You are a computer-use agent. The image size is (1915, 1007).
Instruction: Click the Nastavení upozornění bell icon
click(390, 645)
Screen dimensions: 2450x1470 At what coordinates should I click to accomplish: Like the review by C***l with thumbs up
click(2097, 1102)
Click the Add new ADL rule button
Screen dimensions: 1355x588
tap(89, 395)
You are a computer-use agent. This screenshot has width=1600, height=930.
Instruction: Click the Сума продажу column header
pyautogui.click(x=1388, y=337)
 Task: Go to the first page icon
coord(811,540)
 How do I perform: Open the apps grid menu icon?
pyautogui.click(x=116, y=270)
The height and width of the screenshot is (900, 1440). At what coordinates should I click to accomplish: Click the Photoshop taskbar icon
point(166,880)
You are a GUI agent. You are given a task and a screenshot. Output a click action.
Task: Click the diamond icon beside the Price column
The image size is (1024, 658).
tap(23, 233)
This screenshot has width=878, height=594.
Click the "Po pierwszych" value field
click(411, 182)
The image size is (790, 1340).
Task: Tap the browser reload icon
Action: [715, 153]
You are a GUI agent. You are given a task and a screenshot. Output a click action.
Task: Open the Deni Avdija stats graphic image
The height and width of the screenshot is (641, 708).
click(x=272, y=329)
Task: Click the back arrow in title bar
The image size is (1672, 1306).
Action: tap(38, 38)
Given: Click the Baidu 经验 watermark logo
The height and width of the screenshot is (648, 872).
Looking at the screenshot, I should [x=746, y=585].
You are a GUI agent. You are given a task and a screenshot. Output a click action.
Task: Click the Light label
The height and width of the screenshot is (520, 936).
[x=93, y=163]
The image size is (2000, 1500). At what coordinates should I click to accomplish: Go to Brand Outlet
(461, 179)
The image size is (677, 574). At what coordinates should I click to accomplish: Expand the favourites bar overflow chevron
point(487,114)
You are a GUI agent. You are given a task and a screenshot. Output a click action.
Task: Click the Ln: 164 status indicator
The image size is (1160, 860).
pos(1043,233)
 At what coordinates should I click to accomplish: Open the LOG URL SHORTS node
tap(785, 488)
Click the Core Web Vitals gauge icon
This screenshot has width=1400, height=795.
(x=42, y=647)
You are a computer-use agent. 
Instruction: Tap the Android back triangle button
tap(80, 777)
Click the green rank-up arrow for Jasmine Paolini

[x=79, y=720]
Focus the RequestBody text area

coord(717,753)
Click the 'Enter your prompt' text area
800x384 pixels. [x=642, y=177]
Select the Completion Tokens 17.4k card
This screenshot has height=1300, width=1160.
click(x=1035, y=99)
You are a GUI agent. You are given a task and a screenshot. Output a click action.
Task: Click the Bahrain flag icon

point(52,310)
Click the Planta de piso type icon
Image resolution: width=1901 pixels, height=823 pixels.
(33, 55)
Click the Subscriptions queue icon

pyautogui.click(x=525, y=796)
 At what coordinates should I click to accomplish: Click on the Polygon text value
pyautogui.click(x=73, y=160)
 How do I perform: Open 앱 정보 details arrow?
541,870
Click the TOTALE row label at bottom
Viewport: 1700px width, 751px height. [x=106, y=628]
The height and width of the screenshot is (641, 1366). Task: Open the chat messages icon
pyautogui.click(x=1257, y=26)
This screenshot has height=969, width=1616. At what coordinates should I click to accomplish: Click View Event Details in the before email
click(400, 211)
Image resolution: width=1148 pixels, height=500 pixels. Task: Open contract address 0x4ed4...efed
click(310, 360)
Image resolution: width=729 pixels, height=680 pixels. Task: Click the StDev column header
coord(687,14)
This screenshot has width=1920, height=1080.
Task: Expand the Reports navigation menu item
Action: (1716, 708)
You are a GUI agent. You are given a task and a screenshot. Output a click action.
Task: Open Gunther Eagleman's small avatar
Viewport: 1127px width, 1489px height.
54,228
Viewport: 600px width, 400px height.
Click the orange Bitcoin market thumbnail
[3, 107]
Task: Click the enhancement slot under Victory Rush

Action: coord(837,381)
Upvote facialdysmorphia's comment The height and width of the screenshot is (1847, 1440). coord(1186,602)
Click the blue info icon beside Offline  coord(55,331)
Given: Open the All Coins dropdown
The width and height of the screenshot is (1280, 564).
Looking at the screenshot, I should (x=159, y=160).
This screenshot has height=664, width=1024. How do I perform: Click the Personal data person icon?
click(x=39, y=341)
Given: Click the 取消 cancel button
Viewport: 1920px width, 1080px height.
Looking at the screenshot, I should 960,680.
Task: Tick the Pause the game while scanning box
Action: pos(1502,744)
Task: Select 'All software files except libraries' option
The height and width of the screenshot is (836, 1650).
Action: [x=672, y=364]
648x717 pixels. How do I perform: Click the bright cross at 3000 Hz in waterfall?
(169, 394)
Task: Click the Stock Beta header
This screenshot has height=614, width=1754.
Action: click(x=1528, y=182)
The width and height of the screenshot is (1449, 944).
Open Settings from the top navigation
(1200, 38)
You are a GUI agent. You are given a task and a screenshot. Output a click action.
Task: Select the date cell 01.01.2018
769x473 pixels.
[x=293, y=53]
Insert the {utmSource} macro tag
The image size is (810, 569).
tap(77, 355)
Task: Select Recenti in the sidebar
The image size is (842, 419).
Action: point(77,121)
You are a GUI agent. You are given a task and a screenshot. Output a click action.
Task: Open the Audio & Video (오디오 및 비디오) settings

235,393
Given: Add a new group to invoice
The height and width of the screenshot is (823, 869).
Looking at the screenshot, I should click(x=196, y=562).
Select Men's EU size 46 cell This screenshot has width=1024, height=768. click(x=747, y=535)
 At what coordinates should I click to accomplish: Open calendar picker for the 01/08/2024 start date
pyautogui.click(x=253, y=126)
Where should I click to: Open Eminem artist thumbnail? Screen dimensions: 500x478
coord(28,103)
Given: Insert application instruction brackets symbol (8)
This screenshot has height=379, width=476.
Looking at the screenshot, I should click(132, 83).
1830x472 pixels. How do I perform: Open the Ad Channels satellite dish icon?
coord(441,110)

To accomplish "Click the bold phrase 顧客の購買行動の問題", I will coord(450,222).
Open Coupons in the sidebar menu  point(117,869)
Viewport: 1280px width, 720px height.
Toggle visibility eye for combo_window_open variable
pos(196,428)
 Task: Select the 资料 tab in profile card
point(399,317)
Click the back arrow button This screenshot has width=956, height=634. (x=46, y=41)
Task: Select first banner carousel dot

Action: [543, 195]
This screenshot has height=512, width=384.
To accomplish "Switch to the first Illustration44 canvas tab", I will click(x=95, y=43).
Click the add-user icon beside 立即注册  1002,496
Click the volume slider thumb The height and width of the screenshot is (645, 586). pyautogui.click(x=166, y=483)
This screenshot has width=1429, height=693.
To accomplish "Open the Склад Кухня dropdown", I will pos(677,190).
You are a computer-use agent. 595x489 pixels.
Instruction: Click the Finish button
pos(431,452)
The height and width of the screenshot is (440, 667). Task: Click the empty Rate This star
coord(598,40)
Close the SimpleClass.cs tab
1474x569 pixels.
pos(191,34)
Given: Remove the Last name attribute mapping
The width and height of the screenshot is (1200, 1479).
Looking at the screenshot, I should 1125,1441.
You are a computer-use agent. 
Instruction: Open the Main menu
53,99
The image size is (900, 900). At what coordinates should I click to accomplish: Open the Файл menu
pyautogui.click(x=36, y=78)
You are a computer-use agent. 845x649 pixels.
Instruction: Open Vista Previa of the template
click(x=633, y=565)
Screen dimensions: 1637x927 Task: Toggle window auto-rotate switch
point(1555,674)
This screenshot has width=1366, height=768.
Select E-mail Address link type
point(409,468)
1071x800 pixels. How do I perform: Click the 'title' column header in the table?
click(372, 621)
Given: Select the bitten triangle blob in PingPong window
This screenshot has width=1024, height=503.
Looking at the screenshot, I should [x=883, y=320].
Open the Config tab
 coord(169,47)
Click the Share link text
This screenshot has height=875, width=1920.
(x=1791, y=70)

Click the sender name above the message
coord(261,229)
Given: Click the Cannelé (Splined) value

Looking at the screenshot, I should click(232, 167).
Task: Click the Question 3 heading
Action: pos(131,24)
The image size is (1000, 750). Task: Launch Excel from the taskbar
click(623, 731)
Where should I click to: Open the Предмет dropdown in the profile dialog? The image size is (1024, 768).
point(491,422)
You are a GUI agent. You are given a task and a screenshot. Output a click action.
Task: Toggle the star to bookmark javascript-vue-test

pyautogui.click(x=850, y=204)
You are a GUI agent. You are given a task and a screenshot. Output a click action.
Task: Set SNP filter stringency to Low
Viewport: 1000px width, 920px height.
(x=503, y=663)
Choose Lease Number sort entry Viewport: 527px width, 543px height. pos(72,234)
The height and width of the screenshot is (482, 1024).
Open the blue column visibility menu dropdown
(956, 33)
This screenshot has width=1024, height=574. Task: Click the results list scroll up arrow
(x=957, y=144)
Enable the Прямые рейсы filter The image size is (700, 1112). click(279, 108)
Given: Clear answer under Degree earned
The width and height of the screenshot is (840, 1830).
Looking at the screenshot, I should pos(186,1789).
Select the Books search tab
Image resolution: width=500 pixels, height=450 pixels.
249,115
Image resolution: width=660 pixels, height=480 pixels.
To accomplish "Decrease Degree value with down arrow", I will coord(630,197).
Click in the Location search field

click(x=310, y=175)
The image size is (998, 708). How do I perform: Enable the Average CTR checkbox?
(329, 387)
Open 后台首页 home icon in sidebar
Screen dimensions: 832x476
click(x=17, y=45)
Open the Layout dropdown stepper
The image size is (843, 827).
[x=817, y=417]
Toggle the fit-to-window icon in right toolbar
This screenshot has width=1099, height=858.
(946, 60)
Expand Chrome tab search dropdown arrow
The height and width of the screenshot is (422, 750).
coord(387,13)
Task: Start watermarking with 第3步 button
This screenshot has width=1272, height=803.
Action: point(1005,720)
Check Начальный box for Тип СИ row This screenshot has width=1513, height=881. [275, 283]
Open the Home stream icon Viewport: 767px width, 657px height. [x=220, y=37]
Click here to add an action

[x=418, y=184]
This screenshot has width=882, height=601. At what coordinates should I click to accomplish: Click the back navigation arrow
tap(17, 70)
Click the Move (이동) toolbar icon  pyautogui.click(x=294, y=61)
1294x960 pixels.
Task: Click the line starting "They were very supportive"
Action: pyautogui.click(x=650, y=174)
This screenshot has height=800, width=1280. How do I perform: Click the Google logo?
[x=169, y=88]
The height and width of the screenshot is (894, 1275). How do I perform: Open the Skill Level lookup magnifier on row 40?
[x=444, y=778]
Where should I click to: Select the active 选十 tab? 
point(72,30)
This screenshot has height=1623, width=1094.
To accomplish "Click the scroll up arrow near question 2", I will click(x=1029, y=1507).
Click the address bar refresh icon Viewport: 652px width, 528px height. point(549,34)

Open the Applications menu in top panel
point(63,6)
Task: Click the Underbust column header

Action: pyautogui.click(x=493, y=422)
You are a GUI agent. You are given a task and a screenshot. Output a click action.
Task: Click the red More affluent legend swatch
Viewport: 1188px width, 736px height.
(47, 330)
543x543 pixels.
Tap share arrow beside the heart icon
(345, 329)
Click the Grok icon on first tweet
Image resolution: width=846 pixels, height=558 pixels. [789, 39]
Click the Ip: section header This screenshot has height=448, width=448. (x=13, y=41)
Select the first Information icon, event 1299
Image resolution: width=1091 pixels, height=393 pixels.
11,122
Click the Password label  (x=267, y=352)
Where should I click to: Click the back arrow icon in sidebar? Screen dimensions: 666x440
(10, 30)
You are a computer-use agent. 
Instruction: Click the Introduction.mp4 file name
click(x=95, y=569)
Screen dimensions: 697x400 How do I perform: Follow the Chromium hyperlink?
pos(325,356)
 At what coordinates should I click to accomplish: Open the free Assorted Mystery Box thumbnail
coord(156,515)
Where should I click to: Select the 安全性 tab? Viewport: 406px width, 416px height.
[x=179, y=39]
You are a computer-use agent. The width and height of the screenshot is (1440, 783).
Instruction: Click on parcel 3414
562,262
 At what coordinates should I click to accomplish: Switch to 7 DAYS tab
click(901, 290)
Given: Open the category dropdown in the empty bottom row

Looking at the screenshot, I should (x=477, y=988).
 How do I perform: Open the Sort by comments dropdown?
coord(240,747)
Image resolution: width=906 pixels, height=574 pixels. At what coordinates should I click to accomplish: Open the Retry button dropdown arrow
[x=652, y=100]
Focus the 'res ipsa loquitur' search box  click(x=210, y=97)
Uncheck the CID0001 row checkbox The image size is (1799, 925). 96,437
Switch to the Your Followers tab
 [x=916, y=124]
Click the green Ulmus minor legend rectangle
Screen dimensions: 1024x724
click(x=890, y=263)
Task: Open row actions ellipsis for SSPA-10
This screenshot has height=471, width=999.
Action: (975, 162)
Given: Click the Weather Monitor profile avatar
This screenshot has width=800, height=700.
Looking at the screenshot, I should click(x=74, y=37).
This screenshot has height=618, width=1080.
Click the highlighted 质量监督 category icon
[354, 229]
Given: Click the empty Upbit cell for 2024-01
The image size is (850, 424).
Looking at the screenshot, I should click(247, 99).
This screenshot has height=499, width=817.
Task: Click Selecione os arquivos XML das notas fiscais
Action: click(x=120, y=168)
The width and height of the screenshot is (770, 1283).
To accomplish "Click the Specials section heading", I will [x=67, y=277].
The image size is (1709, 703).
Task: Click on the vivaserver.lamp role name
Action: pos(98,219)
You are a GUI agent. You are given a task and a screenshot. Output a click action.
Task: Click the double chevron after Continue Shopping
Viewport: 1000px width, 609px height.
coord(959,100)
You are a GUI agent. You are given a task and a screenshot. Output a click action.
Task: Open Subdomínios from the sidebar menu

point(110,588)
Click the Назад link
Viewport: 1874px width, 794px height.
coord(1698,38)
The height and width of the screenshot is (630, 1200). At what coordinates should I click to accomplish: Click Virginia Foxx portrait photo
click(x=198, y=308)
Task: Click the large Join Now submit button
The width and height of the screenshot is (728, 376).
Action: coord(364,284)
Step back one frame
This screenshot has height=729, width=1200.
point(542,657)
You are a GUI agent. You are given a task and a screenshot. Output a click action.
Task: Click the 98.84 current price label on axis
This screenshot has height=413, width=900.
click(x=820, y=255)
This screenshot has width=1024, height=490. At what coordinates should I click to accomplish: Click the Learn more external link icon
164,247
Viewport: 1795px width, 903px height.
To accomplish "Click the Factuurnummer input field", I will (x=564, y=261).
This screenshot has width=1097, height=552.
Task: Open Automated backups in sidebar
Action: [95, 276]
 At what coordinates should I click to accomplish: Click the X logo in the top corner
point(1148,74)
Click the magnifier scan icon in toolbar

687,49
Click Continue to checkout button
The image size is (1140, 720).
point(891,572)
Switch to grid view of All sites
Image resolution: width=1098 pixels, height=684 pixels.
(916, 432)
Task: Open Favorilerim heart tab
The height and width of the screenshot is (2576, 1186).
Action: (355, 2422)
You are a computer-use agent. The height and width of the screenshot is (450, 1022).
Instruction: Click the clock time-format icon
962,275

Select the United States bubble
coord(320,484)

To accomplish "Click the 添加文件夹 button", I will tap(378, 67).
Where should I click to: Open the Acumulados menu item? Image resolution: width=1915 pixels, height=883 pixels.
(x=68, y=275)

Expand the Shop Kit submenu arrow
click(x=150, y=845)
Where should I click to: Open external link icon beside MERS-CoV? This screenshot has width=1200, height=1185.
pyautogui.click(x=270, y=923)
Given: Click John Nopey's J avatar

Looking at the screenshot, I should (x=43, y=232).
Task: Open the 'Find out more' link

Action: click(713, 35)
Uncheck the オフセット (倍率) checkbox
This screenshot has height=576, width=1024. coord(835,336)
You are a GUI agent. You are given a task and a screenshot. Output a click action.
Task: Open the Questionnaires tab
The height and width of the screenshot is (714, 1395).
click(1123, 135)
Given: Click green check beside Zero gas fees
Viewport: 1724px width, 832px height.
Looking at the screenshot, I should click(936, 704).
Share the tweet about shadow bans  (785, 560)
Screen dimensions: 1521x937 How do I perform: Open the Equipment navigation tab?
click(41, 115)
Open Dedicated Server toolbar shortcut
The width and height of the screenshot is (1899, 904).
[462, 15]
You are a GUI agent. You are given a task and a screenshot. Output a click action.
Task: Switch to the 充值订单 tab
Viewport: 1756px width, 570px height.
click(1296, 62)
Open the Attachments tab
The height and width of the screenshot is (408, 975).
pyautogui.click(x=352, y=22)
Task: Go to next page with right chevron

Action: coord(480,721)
+-------+
▶ **WHAT YOU NEED TO DO**
Everything above from the line containing "Open Coupons in" down to the line containing "This screenshot has height=512, width=384." is to be transcribed exactly, with both of those lines included and nothing else added.

▶ **SOLUTION TO THIS EXERCISE**
Open Coupons in the sidebar menu  point(117,869)
Viewport: 1280px width, 720px height.
Toggle visibility eye for combo_window_open variable
pos(196,428)
 Task: Select the 资料 tab in profile card
point(399,317)
Click the back arrow button This screenshot has width=956, height=634. (x=46, y=41)
Task: Select first banner carousel dot

Action: [543, 195]
This screenshot has height=512, width=384.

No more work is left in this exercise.